Sunday, August 07, 2005
Will Give Blood For Cookies
Well, I thought I had better post while I had the chance. The work-week is about to start up again and I know I'll be busy. I tried sending this picture on my phone earlier, but it wouldn't let me. Jared suggested turning my phone off and back on, and wouldn't you know it, wa-la, it worked.
This picture was from Saturday at The Mall of Georgia. Goes to show you, I'd rather have a needle stuck into my flesh, than to stand around in JC Pennys. Actually that needle was more like a very small pipe. The hole in that needle was gigantic. I always like to watch them stick it in. It's so cool. Doesn't really hurt, thats part of what's so amazing about it. Anyway, funny thing was, before I got to "the chair", I had to answer questions and get my finger pricked. While I was waiting for a booth to open up so I could do that, I noticed a sign on every booth that said something like "Hazard: Potential Blood Spray Area". I thought that was interesting. I was thinking "What kind of freak accident would have to happen back there for blood to be 'spraying' everywhere?"

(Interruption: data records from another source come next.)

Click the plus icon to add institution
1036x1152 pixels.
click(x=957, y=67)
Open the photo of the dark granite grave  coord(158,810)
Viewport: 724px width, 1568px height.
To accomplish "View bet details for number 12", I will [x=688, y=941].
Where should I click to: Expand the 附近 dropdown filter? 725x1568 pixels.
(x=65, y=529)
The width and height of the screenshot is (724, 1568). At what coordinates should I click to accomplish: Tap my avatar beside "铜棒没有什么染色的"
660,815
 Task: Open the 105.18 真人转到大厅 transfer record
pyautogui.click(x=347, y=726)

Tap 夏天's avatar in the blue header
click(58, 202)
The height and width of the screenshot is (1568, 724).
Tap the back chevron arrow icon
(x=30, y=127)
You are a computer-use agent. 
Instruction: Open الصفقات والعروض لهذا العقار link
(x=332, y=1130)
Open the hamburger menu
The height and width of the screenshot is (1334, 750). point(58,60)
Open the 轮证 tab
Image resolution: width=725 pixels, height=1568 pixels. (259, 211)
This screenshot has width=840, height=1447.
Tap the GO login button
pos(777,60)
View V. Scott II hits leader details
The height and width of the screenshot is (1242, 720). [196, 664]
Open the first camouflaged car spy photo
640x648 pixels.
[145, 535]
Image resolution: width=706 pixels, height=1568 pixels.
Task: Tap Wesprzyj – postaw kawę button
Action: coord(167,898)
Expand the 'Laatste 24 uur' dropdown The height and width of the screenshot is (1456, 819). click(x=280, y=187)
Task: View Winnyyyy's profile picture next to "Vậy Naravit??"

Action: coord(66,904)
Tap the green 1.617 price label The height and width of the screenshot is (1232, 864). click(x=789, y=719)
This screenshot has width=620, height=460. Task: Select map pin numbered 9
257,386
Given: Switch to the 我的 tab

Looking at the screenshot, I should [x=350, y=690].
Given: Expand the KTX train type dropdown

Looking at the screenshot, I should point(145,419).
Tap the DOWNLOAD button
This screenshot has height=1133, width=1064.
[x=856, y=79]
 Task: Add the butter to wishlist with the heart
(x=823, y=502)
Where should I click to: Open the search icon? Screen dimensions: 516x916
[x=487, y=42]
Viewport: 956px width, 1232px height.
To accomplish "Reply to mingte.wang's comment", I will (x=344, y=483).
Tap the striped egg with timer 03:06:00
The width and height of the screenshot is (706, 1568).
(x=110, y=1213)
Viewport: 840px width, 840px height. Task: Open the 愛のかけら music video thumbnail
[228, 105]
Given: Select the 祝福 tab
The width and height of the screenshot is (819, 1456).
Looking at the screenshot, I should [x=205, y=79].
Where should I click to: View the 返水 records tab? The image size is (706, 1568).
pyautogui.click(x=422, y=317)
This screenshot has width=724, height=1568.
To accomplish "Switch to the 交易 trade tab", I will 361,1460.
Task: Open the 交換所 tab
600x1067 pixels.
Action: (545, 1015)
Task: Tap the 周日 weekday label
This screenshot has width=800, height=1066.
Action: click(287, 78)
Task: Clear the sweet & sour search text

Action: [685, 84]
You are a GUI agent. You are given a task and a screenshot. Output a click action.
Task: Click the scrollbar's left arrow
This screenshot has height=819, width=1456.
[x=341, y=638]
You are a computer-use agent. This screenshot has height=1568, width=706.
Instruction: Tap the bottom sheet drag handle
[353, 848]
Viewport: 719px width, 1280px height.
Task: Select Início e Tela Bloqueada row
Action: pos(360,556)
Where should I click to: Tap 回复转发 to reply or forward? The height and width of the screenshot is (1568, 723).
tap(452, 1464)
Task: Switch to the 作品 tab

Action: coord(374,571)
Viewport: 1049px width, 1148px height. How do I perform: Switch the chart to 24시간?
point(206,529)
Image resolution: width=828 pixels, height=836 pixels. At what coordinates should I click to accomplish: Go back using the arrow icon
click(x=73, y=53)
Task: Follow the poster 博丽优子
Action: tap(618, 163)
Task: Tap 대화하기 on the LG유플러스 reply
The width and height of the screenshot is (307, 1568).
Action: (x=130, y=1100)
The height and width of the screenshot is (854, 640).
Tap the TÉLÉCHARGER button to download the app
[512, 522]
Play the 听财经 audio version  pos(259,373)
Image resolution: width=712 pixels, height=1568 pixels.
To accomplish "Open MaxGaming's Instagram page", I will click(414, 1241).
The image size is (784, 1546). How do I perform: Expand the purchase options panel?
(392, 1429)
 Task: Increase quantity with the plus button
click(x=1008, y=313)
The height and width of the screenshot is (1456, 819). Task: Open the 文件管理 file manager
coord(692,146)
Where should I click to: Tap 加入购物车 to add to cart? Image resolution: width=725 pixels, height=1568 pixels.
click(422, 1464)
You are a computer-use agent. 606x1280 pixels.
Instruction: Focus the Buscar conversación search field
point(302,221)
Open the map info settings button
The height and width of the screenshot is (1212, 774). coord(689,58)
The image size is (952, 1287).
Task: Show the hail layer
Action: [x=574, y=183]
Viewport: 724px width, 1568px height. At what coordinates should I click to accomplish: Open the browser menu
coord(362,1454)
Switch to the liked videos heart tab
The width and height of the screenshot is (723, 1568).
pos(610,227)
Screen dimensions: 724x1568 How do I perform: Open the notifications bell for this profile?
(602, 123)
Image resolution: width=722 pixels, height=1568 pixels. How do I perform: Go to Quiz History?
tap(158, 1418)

Anyway, I get back there....the guy pricks my finger, and then, (how, I don't know, I wasn't really paying attention), from the little bitty pricked hole in my finger, blood sprays all up this guy's white lab coat. You should have seen the look on his face.
Turns out it wasn't the first time it happened to him. He had it one time, and he was talking at the time, and blood got in his mouth. ...you know that has to make you think about wonderful life-ending scenarios.
But anyway, I used my "Be nice to me, I gave blood today." sticker for all it was worth for the rest of the day. And I got peanut butter cookies and a fruit drink. Didn't they used to give cash for giving blood? Ah, the good ole days.
I really wanted to answer yes to some of those funny questions they ask you when you give blood. When we were flying through them, it did throw her off when I had to answer yes to questions about traveling to Africa, Mexico, El Salvador,etc. But it would be so hilarious to answering yes to the "Have you ever accepted liquid cocaine for sexual contact with South African prostitues while shooting up with dirty needles?" questions. I almost considered doing it, just to see the nurse's reaction. ...but then, after further thought, I realized she might not find it as amuzing as me.